## Data to use
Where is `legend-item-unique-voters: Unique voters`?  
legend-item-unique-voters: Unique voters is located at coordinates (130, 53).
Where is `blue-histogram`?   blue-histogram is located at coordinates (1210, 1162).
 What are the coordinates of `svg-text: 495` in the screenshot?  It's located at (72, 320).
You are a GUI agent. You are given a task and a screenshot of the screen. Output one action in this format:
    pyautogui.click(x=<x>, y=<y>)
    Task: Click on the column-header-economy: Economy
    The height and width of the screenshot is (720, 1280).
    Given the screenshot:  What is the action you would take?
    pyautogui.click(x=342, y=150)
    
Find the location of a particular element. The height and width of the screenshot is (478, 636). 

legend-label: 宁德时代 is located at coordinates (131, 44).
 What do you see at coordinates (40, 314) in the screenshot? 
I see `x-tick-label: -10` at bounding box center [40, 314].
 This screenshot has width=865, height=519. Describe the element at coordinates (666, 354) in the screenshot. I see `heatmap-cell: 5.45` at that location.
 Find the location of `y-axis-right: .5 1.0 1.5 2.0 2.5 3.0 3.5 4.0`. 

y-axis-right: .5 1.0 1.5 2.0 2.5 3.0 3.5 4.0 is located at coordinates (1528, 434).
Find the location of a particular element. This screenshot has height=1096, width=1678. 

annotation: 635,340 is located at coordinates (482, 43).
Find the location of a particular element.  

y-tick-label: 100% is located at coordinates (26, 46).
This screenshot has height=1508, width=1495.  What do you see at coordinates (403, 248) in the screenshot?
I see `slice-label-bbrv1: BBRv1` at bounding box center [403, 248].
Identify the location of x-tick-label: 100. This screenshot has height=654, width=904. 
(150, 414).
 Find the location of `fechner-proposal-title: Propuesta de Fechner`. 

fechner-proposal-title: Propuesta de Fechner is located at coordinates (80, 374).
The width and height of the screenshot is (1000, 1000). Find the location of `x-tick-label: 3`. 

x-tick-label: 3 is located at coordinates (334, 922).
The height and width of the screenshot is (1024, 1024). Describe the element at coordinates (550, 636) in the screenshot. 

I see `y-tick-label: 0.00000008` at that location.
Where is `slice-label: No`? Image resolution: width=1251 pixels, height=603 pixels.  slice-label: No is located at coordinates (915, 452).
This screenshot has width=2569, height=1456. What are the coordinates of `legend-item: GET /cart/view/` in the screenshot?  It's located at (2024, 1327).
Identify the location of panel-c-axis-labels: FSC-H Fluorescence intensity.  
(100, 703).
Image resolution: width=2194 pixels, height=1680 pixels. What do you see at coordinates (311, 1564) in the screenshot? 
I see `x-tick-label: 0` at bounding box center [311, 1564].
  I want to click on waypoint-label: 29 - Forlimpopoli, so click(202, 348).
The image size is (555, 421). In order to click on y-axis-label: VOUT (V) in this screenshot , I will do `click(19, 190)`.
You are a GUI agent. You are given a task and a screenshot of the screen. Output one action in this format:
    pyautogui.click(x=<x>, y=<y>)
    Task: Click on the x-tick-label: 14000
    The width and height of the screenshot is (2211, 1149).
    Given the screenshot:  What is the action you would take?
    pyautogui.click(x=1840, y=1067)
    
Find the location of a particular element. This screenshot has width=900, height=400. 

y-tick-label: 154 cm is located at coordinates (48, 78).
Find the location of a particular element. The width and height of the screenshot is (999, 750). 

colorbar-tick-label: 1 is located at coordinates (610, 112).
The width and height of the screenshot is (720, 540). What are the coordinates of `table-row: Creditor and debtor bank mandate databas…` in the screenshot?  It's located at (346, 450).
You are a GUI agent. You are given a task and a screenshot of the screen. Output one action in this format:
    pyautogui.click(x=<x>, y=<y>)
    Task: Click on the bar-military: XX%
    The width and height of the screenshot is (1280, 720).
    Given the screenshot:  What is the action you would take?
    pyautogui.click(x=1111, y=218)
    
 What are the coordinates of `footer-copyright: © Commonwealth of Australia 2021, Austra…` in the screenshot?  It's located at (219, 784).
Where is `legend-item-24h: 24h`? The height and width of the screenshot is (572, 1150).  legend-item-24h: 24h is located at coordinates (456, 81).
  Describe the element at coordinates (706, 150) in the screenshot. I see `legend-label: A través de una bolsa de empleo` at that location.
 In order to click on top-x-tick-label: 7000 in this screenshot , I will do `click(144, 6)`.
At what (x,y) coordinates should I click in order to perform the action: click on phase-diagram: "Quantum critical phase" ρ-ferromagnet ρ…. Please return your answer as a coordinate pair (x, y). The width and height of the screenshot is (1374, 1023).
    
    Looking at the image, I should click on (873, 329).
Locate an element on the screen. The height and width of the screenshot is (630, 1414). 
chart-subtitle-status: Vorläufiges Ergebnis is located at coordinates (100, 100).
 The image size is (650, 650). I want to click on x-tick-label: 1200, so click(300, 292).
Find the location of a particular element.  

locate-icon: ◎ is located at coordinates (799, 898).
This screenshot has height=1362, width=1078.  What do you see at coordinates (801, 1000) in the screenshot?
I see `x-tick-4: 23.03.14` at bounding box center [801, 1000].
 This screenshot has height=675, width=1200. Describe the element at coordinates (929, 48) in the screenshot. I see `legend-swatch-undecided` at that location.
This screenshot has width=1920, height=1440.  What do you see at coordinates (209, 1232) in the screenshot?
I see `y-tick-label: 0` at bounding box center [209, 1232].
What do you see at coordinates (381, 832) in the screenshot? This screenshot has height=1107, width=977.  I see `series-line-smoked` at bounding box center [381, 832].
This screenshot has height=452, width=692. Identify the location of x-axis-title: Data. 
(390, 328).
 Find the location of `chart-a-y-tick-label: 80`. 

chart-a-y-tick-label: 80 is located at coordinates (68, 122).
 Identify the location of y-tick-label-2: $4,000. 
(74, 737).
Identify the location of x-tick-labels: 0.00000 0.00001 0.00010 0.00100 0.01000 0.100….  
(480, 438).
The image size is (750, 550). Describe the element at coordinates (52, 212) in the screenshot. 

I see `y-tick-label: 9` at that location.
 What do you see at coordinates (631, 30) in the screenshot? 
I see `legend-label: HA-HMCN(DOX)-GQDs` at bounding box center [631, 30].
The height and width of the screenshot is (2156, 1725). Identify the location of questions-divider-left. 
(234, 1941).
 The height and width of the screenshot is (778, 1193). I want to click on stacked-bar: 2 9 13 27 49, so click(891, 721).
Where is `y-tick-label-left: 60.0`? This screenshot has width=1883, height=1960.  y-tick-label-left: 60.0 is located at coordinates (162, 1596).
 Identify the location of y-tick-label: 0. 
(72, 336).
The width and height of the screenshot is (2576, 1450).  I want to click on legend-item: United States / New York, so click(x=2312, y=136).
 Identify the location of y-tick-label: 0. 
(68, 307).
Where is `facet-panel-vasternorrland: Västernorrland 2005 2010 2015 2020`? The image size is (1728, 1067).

## Problem description
Copy the lines of the material word for word, from its first line through the line holding "at (72, 320).", both included.

## Result
Where is `legend-item-unique-voters: Unique voters`?  
legend-item-unique-voters: Unique voters is located at coordinates (130, 53).
Where is `blue-histogram`?   blue-histogram is located at coordinates (1210, 1162).
 What are the coordinates of `svg-text: 495` in the screenshot?  It's located at (72, 320).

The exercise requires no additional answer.